5. What this means is that as 'n' gets really big, the terms of the series don't shrink down to zero. Instead, they keep jumping back and forth between values that are close to $\pi/2$ and values that are close to $-\pi/2$.
6. Since the numbers we're adding don't get closer and closer to zero, the entire series can't possibly add up to a fixed number. It just keeps oscillating with large values, so we say it *diverges*.

Alternative answer

Answer: The series diverges. Explain
This is a question about **whether a series adds up to a specific number or just keeps growing/shrinking without end**. The solving step is:

First, I noticed the series has this $(-1)^{n+1}$ part, which means the numbers we're adding are alternating between positive and negative.
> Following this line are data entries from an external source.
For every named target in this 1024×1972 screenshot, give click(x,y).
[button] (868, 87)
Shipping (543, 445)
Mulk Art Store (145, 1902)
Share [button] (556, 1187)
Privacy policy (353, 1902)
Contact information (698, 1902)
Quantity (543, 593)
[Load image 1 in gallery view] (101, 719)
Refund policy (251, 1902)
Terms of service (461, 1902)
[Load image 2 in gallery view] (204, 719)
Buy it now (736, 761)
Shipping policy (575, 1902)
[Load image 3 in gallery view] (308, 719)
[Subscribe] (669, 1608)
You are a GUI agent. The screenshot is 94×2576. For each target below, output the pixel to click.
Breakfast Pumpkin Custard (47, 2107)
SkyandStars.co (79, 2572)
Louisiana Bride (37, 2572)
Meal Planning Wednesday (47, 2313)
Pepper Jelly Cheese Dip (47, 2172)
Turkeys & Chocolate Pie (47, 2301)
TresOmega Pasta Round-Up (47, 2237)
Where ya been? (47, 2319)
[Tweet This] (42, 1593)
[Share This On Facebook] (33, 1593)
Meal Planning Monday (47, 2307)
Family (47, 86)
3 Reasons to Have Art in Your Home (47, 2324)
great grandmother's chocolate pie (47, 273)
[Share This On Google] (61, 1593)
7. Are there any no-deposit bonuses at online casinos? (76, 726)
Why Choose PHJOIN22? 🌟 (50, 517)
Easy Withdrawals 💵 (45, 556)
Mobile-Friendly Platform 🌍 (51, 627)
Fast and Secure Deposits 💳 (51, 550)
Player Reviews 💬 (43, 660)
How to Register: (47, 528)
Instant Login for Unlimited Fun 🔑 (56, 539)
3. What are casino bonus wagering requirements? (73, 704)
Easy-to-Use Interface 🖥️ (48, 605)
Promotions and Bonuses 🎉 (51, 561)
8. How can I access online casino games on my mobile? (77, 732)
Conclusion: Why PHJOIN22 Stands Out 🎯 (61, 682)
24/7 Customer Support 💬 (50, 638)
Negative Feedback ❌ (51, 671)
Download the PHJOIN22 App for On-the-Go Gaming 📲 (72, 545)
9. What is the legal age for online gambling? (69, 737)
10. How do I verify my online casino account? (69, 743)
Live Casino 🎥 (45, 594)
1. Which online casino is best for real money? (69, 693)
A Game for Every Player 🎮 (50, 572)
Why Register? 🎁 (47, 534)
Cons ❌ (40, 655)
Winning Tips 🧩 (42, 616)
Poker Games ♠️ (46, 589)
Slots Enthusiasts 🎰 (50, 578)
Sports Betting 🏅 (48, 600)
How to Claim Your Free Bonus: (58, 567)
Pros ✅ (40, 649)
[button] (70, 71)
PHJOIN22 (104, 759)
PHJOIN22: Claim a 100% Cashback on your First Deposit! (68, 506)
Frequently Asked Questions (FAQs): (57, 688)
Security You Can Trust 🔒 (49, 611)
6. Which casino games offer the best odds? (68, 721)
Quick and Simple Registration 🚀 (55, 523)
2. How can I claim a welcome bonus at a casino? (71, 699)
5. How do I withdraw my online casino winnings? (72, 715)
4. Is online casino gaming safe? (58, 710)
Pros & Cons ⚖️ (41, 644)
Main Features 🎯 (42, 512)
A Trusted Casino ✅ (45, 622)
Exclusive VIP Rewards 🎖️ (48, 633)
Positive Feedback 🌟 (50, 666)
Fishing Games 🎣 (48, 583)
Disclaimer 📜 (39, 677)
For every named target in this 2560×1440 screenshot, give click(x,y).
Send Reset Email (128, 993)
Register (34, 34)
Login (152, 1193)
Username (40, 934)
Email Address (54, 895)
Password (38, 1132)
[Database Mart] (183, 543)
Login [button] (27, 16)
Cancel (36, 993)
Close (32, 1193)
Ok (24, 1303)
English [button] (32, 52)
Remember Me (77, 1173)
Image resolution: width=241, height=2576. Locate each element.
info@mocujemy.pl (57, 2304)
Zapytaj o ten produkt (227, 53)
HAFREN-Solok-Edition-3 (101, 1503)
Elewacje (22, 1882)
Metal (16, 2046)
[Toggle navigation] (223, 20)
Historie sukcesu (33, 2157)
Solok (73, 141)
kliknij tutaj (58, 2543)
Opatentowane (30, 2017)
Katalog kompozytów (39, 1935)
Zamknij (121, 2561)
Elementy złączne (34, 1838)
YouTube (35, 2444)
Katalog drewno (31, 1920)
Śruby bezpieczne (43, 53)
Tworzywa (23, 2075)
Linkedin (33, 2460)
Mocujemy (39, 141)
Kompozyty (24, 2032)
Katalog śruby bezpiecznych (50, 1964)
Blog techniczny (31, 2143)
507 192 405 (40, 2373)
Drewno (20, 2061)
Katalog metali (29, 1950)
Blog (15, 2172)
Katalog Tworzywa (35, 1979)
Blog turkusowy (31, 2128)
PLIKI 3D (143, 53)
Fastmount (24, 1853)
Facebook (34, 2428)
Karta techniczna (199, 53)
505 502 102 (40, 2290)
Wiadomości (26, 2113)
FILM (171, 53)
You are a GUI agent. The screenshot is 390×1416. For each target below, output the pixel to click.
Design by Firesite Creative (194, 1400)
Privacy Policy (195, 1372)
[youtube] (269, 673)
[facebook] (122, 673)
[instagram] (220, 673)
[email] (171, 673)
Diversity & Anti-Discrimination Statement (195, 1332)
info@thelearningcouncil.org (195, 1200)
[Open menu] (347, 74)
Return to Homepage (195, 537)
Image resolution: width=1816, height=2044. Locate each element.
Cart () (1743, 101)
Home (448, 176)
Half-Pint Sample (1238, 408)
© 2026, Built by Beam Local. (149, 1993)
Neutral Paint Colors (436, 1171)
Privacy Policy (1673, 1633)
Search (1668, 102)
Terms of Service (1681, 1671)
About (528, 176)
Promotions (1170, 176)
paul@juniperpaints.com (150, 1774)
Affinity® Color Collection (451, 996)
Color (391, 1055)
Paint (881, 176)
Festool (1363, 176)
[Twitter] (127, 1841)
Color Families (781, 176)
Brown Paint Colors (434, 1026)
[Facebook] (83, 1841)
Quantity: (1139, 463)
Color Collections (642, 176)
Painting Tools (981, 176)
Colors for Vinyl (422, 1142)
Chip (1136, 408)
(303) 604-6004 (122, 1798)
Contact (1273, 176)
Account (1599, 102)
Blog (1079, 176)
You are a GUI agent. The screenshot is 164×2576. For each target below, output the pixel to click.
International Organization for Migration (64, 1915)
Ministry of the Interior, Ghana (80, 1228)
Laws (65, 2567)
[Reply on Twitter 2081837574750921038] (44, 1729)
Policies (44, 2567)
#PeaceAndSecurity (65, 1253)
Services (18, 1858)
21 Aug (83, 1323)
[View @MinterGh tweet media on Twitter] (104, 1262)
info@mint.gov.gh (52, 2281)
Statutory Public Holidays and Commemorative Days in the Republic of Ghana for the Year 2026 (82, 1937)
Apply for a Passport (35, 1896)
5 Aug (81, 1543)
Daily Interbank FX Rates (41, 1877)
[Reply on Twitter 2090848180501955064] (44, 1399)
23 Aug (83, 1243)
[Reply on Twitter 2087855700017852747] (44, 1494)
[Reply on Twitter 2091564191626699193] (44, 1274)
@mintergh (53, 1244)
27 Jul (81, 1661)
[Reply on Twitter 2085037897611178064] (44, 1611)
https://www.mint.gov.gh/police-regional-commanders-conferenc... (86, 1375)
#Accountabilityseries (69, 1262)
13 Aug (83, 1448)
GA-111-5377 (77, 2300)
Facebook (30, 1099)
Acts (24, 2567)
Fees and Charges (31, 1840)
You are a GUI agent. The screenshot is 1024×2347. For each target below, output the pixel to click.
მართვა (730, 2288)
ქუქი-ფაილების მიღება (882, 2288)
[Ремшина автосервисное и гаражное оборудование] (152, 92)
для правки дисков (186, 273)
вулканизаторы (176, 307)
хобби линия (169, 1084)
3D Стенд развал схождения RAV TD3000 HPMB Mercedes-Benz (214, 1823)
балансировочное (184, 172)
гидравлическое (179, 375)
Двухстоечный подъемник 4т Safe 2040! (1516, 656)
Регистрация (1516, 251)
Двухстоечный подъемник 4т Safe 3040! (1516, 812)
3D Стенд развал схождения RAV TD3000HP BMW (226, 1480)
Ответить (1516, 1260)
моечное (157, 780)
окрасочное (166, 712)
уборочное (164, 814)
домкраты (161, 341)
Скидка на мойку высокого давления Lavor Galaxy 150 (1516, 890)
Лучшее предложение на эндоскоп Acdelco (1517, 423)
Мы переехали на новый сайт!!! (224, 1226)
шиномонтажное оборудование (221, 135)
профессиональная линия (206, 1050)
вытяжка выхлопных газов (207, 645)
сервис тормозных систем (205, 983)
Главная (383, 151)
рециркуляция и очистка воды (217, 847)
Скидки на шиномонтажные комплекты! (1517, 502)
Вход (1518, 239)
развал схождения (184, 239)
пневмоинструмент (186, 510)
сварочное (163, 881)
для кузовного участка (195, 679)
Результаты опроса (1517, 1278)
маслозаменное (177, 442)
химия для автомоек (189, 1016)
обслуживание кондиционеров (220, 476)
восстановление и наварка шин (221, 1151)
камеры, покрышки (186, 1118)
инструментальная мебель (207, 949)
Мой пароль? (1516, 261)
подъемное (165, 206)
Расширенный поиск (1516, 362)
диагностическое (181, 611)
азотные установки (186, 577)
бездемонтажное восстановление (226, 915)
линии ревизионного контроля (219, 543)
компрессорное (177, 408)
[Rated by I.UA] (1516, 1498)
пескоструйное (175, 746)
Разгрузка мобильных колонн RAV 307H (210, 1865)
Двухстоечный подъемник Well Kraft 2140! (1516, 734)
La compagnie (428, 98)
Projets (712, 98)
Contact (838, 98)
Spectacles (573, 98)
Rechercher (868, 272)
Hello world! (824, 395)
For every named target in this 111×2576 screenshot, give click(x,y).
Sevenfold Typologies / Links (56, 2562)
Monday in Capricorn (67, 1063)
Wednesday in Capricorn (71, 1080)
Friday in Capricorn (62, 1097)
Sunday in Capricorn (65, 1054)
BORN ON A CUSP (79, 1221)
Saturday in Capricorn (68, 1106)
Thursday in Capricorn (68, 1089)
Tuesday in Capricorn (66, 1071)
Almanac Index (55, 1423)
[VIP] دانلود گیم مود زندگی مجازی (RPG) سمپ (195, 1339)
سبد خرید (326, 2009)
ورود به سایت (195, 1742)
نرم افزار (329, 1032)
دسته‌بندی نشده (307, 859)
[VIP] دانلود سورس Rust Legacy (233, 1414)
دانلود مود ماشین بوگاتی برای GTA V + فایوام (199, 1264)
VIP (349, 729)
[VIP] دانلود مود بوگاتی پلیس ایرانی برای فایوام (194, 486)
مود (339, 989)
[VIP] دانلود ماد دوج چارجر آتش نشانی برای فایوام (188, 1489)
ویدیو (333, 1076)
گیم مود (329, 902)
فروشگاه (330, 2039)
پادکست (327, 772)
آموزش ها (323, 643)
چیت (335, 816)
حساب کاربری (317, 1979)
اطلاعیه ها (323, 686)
It's like adding a positive number, then a negative, then a positive, and so on.

Before checking anything else for series like this, I always ask: "Are the individual numbers we're adding getting super, super tiny (close to zero) as we go further and further into the series?" If they don't get close to zero, then there's no way the total sum can settle down to a specific number. It just keeps getting bumped around too much!

Let's look at the part that's not the alternating sign: $\arctan n$.
Think about what happens to $\arctan n$ when $n$ gets really, really big. You might remember from school that the value of $\arctan n$ gets closer and closer to $\frac{\pi}{2}$ (which is about 1.57) as $n$ grows.

So, for very large $n$:
* If $n$ is an odd number (like 1, 3, 5, ...), then $n+1$ is even, so $(-1)^{n+1}$ becomes $+1$. The term we're adding is about $+\frac{\pi}{2}$.
* If $n$ is an even number (like 2, 4, 6, ...), then $n+1$ is odd, so $(-1)^{n+1}$ becomes $-1$. The term we're adding is about $-\frac{\pi}{2}$.

This means the numbers we're adding in the series don't get close to zero. They just keep bouncing between a number close to $+\frac{\pi}{2}$ and a number close to $-\frac{\pi}{2}$. Since these numbers aren't getting super tiny (they're staying significant!), the series can't possibly add up to a single, stable number.

Because the terms we're adding don't go to zero, the series just diverges. It doesn't converge absolutely or conditionally; it just doesn't converge at all!